On n’attend pas que, dans le cadre étroitement limité de ce compte rendu, je discute une à une les idées de M. Ferneuil. Tout d’abord, on peut se demander si la science sociale qu’il charge de diriger l’art du politique est assez müre pour ce rôle de pilote. Mais on peut répondre que l’astronomie, bien avant Newton, c’est-à-dire quand elle était beaucoup plus jeune que ne l’est la sociologie après Auguste Comte et Herbert Spencer, guidait déjà la navigation. Il n’en est pas moins étrange de voir soumis au contrôle d’une nouvelle philosophie, d’une théorie de l’Évolution jaillie il y a quelque trente ans et débordante à présent sur le globe entier, les principes de 1 : 89, qui précisément, autre éruption non moins glorieuse à son heure, étaient destinés à remplir ce rôle de contrôle supérieur des constitutions, de pierre de touche et de règle d’or politique aujourd’hui attribué de plus en plus à la sociologie évolutionniste et légèrement socialiste.
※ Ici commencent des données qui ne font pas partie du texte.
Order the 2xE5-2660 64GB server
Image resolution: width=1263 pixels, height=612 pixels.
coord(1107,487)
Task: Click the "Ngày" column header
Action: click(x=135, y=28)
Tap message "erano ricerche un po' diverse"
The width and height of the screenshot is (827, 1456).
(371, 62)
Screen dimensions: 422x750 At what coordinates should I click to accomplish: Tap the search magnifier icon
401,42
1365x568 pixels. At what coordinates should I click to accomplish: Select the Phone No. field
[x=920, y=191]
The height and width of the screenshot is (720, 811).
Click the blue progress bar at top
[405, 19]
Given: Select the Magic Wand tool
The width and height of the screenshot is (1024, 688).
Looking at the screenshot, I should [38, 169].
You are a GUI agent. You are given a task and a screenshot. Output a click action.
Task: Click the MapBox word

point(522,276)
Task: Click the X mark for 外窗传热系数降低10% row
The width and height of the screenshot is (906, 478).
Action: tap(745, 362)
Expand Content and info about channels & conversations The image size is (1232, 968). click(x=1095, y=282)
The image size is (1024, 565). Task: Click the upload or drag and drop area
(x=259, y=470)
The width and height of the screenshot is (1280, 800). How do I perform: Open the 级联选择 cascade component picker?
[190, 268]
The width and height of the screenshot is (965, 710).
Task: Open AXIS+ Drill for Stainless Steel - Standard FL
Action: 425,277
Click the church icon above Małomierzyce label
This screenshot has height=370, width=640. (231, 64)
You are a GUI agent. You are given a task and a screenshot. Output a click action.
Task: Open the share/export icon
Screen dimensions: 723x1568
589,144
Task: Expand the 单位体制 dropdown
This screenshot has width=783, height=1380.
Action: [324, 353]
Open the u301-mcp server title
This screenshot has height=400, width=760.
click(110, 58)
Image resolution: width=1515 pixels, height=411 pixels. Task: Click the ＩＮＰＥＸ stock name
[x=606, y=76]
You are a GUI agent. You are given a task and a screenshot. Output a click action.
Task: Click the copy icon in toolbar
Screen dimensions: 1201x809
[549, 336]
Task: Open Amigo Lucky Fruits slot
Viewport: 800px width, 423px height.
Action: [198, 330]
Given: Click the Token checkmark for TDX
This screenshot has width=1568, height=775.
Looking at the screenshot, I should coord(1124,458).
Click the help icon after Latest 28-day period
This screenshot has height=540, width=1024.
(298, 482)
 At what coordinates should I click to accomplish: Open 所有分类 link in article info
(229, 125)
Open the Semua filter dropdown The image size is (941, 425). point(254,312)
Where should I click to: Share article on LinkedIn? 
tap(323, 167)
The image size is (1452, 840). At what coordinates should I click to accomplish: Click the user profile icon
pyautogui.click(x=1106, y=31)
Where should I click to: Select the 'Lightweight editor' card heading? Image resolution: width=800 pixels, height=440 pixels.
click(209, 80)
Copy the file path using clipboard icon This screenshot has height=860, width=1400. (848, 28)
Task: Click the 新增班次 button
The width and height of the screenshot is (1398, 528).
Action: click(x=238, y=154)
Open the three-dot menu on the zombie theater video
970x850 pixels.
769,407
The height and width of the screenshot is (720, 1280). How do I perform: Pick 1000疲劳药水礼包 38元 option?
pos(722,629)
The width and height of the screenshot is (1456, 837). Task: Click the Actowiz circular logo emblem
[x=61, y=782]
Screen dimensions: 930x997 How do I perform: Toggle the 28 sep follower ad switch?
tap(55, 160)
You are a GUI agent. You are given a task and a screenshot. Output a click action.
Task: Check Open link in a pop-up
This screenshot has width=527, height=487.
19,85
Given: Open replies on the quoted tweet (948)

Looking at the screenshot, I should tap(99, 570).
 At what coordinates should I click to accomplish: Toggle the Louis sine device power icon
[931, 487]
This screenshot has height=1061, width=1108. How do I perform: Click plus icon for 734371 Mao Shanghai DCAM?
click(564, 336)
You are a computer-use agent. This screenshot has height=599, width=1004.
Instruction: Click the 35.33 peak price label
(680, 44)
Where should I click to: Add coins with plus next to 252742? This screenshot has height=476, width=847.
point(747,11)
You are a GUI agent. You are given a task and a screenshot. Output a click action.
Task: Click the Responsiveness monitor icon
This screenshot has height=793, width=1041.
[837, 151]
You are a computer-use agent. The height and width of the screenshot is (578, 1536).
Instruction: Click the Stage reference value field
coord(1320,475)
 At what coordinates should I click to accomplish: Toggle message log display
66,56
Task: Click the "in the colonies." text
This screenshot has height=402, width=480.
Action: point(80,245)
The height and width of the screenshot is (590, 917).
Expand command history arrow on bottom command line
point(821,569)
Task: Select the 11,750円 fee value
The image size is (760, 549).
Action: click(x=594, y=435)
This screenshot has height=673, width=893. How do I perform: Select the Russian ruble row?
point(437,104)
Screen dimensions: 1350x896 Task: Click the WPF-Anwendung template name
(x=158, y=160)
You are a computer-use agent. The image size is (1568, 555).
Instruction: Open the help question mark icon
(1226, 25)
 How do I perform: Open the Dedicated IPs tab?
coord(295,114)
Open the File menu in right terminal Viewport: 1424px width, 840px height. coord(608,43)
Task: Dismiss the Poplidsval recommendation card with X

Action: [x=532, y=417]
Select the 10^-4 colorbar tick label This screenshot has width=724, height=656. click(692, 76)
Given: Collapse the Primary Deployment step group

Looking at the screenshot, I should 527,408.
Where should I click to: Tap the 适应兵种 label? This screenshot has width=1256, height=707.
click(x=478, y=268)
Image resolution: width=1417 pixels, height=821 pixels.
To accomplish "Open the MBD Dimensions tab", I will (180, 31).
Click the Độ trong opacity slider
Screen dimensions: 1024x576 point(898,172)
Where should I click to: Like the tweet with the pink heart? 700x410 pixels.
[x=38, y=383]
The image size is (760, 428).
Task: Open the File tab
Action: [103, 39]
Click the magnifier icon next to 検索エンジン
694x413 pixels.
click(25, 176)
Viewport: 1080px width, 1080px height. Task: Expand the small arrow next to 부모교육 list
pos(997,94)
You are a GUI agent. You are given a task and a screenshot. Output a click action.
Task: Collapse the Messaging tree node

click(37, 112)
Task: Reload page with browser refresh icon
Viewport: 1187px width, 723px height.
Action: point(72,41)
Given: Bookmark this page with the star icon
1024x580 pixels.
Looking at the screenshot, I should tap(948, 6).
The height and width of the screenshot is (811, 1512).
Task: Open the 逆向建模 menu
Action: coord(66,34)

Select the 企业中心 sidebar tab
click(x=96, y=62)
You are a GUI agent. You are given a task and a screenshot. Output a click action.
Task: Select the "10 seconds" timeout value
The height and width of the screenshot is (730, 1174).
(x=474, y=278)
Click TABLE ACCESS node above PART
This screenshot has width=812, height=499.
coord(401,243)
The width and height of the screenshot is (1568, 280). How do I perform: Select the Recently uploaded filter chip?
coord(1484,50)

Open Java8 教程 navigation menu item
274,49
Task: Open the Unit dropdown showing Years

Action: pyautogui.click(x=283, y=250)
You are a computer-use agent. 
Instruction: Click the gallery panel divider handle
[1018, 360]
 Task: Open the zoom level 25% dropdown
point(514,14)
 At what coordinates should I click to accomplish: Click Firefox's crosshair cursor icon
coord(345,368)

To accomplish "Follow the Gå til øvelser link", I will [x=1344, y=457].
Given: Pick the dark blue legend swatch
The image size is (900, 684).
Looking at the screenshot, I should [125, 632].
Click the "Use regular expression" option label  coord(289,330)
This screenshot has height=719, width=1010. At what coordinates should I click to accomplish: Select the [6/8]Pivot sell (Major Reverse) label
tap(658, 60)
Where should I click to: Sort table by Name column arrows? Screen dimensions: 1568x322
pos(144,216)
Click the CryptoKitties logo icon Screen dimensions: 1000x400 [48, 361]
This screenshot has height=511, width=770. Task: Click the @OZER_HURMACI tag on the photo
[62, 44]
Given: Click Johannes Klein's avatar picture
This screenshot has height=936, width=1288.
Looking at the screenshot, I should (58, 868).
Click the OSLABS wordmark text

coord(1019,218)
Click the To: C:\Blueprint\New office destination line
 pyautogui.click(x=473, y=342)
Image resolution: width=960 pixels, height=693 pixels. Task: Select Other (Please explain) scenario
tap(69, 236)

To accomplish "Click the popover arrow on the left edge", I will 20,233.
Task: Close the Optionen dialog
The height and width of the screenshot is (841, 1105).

Il faut en convenir, si le centenaire de la constitution des États-Unis a pu être joyeusement célébré au delà des mers, notre centenaire de 1789 ne pouvait pas plus mal tomber qu’au moment actuel où le désenchantement universel, le scepticisme et le pessimisme, le darwinisme, le socialisme d’État, enfin l’abaissement douloureux, momentané, espérons-le, de la patrie, font l’antithèse la plus complète aux convictions et aux enthousiasmes de nos pères, à leur optimisme naïf et profond, à leur spiritualisme néo-chrétien, à leur individualisme, à leur patriotique et incommensurable orgueil. Aussi n’y a-t-il pas à s’étonner de la sévérité avec laquelle leur apostolat révolutionnaire est jugé presque unanimement, et par M. Taine, et par M. Renan[1], et jusque dans le camp même de la Révolution. Pour n’en citer qu’un exemple, ne lisons-nous pas dans l’Évolution de la propriété, de M. Letourneau (p. 486 et suiv.), que « là caractéristique du grand mouvement de 89 ; son résultat principal, c’est la complète mobilisation de la propriété, son affranchissement absolu », et que « de ce brutal individualisme à outrance, doit résulter fatalement la concentration de la propriété en un petit nombre de mains, d’où la formation d’une masse toujours grossissante de prolétaires ? » C’est discutable ; ce qui n’est pas niable, c’est le redoublement de militarisme qui a suivi la proclamation emphatique de la fraternité des peuples ; et, si l’on peut contester à M. Taine que le service militaire soit le revers forcé et inséparable

  1. La même dureté, fort justifiée du reste à tant d’égards, se montre dans un ouvrage récent, La France du centenaire, par Édouard Goumy (Hachette). La conclusion de l’auteur est cependant favorable au maintien de la forme républicaine.